“Nem tudo são flores”, já dizia o poeta que deve ter feito uma viagem de volta ao mundo e passado pela cidade de Hermosillo.
A noite até que foi tranquila depois que trocamos de posto de gasolina, mas o calor estava verdadeiramente insuportável. De tempos em tempos acordávamos inquietos e torcendo para a noite passar rápido.
Assim que começou a clarear o dia, levantamos e aproveitamos que tinham nos oferecido o chuveiro dos funcionários do posto para tomarmos uma ducha. E foi às cinco da manhã de uma segunda-feira que compreendi o que Einstein quis dizer com relatividade. Em uma situação normal, o banheiro sujo e cheio de moscas seria mal encarado e renegado. Depois de uma noite suando às bicas, entretanto, o cano com água rala e gelada era como um banho de ofurô em um hotel cinco estrelas.
Banho tomado, café idem, partimos para avançar mais 460 km de estradas boas e ruins. Assim como no dia anterior, as casinhas de pedágio de Sonora continuavam tomadas pela população e, assim, estavam livres para passagem sem cobrança.
Uma hora de estrada depois fomos parados pelo exército mexicano. Fizeram algumas perguntas de praxe e acabamos sendo barrados na triagem. Revistaram nosso carro em busca de armas e drogas. Foi meia hora de uma revista incompleta, mas atenta. Abriram nossos potes de mantimento como o saleiro, o cacau em pó, a canela, o vinagre,…mas não tiveram coragem de abrir todos os 72 potes de temperos que levamos no carro (rs). Revistaram nossa geladeira, nosso armário de roupas limpas e sujas e superficialmente outras partes do carro. Foram muito educados e profissionais.
Situações como essa podem ser um pesadelo pra quem tem sua casa dentro do carro.
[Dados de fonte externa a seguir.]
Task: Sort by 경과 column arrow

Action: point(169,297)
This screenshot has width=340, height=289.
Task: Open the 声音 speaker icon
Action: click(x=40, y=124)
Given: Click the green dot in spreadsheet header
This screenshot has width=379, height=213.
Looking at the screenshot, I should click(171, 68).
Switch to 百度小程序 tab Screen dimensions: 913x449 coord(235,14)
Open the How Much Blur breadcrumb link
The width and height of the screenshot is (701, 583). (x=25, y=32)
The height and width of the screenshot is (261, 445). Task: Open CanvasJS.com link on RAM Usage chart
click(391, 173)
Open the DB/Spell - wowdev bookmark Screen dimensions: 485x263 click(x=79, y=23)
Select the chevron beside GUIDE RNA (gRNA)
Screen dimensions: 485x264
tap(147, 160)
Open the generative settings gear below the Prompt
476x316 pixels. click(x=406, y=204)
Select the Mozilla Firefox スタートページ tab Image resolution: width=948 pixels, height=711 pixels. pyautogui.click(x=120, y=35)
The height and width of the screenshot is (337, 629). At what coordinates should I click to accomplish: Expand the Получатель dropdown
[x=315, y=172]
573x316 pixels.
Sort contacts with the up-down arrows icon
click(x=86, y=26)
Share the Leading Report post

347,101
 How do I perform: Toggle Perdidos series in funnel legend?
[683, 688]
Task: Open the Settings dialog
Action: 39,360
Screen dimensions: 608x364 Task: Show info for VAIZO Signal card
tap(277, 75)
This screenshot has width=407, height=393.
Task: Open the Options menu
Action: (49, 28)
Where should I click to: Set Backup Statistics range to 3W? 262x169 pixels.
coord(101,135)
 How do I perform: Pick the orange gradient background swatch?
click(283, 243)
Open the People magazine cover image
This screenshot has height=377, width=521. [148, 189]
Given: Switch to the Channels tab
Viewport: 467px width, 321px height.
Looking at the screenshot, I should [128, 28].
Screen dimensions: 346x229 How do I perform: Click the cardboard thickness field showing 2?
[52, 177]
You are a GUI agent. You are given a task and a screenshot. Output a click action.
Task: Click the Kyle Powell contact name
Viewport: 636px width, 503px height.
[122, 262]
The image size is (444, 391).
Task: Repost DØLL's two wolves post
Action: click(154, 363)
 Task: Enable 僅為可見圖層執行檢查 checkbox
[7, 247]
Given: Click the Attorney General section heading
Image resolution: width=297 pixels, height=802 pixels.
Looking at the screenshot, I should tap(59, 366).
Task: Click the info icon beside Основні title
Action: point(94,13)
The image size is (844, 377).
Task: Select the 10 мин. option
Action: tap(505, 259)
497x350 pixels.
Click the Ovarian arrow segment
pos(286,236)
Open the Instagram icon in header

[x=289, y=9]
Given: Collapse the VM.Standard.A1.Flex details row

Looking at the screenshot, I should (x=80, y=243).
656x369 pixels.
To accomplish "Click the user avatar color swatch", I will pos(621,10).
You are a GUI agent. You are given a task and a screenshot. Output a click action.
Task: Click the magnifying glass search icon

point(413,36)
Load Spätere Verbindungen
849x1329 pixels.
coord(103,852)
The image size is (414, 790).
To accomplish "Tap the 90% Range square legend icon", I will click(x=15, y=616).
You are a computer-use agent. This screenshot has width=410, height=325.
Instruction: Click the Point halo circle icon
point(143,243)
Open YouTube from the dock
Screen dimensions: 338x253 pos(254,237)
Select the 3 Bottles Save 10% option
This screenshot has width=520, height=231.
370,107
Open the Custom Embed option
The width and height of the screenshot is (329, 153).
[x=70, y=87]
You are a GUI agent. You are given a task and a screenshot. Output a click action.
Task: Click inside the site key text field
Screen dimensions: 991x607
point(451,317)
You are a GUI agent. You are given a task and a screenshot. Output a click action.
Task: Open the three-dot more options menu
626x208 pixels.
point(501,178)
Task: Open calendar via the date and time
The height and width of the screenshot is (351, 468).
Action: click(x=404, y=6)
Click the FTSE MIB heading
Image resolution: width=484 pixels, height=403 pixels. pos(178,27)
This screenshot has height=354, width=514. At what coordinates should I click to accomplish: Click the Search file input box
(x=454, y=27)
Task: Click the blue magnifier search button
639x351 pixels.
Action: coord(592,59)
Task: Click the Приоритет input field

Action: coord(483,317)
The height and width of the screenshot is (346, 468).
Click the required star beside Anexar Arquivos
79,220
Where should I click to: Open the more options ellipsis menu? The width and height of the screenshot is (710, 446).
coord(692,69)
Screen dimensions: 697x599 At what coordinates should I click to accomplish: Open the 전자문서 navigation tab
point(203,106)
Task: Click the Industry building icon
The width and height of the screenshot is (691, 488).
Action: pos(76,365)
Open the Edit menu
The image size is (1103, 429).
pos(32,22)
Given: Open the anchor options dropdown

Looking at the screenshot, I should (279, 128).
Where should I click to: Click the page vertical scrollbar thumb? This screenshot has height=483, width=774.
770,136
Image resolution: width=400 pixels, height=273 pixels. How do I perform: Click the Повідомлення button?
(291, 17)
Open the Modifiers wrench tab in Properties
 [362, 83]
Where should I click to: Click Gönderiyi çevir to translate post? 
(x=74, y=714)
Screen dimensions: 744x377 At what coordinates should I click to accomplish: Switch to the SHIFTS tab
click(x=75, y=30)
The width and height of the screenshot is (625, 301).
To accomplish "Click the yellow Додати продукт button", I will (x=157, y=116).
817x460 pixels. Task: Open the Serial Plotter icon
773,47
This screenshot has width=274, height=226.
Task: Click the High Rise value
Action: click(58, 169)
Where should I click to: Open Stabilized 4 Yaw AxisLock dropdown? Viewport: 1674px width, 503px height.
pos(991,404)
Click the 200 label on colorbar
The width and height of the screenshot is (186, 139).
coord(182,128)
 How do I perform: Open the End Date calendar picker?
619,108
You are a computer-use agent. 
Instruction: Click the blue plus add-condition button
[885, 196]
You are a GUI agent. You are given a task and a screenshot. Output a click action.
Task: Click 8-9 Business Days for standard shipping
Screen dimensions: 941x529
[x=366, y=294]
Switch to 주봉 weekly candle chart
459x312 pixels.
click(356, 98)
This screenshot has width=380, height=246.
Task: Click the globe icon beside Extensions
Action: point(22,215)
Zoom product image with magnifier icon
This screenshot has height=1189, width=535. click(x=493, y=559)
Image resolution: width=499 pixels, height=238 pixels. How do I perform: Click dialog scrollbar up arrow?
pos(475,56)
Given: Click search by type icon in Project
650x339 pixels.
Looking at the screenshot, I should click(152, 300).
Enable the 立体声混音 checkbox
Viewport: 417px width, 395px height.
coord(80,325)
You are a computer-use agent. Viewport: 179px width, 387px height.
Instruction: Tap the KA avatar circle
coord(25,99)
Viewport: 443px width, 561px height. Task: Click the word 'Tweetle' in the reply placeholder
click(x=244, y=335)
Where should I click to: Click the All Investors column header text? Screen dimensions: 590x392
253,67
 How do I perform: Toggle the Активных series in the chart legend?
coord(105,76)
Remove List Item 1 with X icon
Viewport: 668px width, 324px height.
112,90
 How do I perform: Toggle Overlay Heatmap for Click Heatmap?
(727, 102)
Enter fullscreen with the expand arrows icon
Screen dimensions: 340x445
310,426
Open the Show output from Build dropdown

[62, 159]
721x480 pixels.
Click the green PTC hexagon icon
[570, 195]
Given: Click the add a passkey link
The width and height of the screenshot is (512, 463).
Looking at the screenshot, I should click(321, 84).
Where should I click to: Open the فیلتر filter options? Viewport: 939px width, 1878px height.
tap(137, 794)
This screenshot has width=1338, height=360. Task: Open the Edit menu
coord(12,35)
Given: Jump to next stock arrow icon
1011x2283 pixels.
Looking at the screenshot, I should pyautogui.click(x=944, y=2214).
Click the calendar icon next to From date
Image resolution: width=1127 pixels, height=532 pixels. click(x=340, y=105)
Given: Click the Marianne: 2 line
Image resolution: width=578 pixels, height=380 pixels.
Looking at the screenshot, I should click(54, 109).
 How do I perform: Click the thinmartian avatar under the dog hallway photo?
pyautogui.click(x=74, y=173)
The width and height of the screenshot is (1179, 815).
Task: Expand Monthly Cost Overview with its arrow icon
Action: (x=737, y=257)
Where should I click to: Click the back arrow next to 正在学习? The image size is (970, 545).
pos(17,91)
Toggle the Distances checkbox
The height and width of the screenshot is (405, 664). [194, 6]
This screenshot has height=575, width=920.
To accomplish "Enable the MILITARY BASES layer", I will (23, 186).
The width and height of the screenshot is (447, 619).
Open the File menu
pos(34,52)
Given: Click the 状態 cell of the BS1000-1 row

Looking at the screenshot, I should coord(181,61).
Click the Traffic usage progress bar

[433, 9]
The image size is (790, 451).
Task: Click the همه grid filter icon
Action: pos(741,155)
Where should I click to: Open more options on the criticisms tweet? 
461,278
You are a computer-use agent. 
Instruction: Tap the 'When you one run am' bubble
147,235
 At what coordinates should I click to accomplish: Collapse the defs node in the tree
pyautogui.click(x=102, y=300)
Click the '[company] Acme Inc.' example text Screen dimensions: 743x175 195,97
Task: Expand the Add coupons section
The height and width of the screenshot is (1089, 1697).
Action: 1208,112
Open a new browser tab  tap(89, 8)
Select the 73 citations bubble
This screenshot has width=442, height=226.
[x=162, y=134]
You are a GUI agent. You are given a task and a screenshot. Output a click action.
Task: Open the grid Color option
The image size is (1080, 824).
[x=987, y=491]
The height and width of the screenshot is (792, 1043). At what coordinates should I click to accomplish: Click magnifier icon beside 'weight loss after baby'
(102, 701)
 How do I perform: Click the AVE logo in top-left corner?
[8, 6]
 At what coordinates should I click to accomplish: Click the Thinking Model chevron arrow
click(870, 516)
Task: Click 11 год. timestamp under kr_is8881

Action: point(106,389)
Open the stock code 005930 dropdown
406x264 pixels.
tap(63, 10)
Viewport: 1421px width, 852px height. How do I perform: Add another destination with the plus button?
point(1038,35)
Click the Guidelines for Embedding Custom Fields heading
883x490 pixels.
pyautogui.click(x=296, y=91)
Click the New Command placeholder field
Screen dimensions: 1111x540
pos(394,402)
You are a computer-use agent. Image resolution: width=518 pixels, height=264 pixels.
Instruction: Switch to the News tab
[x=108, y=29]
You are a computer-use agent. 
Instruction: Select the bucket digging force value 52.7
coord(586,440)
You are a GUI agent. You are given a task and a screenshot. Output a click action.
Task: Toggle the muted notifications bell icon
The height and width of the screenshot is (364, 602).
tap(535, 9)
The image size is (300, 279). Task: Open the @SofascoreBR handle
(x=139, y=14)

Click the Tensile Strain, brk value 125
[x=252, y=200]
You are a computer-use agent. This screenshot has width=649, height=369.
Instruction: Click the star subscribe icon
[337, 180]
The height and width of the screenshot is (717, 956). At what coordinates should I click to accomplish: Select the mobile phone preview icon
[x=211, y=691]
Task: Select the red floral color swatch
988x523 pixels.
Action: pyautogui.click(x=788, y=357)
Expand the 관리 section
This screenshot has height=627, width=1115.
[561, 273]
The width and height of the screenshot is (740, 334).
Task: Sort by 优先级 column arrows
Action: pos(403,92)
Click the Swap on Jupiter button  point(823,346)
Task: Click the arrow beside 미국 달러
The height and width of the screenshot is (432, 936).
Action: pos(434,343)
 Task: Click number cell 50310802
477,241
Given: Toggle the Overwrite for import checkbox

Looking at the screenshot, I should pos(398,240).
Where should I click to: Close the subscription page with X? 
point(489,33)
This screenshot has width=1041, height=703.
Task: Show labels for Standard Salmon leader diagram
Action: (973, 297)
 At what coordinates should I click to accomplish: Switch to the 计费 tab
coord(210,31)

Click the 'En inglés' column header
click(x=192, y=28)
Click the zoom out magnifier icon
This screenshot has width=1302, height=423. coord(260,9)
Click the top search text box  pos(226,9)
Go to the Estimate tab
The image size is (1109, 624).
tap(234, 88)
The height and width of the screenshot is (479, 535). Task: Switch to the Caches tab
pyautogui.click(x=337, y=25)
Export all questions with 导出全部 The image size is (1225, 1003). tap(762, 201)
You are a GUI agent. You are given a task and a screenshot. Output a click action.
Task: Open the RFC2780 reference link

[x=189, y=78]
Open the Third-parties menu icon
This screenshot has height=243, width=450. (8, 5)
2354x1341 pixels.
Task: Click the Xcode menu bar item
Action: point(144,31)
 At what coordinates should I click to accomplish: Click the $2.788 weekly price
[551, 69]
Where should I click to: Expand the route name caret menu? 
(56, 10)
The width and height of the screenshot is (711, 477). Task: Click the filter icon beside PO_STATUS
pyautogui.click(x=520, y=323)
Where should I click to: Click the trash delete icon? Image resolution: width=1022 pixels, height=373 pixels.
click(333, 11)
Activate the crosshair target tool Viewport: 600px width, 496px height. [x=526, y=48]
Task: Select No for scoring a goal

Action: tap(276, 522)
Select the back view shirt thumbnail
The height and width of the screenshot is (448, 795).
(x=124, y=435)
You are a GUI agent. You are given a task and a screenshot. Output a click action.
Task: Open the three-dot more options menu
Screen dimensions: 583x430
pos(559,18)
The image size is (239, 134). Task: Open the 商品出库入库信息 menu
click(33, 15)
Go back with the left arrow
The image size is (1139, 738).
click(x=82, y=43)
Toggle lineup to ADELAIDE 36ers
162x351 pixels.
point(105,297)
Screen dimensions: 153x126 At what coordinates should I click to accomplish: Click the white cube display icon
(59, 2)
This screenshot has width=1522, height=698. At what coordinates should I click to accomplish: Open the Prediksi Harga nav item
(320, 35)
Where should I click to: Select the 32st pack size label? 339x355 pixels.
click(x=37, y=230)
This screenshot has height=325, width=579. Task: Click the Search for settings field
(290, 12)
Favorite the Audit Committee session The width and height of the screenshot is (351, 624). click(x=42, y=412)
Entendemos, porém, que estão fazendo o trabalho deles e que especialmente nessa região fronteiriça entre México e Estados Unidos era o mínimo a se esperar. Então, tranquilamente, ficamos conversando com os outros milicos que acompanhavam a revista que deve ter sido entre as mais divertidas que eles fizeram. Quem não fica curioso pra saber o que dois malucos que moram num carro e tem um projeto gastronômico carregam? Estamos certos que eles nunca devem ter visto tantos livros de receitas e culinárias, nem tantas panelas ou temperos num motorhome. A revista acabou depois que encontraram nosso pote cheio de chocolates de Oaxaca.
A partir daí foi admirar a paisagem que alternava entre o árido deserto, plantações de aspargos, azeitonas e vinhedos. Cactus gigantes nos faziam lembrar da nossa passagem pela seca região norte da Argentina há dez anos atrás.
Chegamos em Puerto Peñasco por volta das duas da tarde. O sol escaldante não nos encorajava a sair do carro e pegar uma praia sem sombra de sombra alguma. Deserto de um lado, mar do outro. Assim é o cenário da praia no Golfo da Califórnia, a exceção da pequena orla onde se concentram restaurantes e resorts que atraem turistas do Arizona, Texas e Nevada.
Procuramos por algum lugar para almoçar e não foi fácil encontrá-lo. Adeus aos pequenos postos de comida mexicana. Ali tudo era pra gringo ver. Os cardápios estavam em inglês e em dólares. Mesmo pagando a conta em pesos mexicanos, o troco voltou em dólares. Diante dessa nova realidade, nosso pedido ao garçon foi uma simples porção de nachos da casa.
Alguns minutos depois uma porção de tortilhas fritas vieram cobertas por creme de queijo amarelo processado e artificialmente colorido e saborizado. Aparentemente já havíamos saído do México e teríamos que encarar uma nova cultura gastronômica, por mais pobre e desinteressante que ela fosse.
Lá pelas cinco da tarde partimos para a praia, onde havia mais areia que mar. Algumas famílias mexicanas se divertiam por ali embaixo de tendas, com mesas e cadeiras plásticas montadas para curtirem o dia confortavelmente. Música e comida faziam parte da diversão.
A gente ficou escondido na sombra que o carro fazia e a leitura foi o nosso passatempo. Vinicius até se aventurou pelas águas rasas do Golfo enquanto eu, de castigo, permaneci deitada em nosso air puff, usado apenas uma outra vez durante toda a viagem.
Nessa segunda-feira, a segunda da relatividade, o sol se pôs lindamente depois das oito horas, quando a lua já fazia seu trabalho há algum tempo. E à luz dela, do nosso satélite natural, tomamos banho de chuveirinho, ali mesmo no carro, torcendo para que os vizinhos não se dessem conta do que acontecia do outro lado do nosso mini motorhome.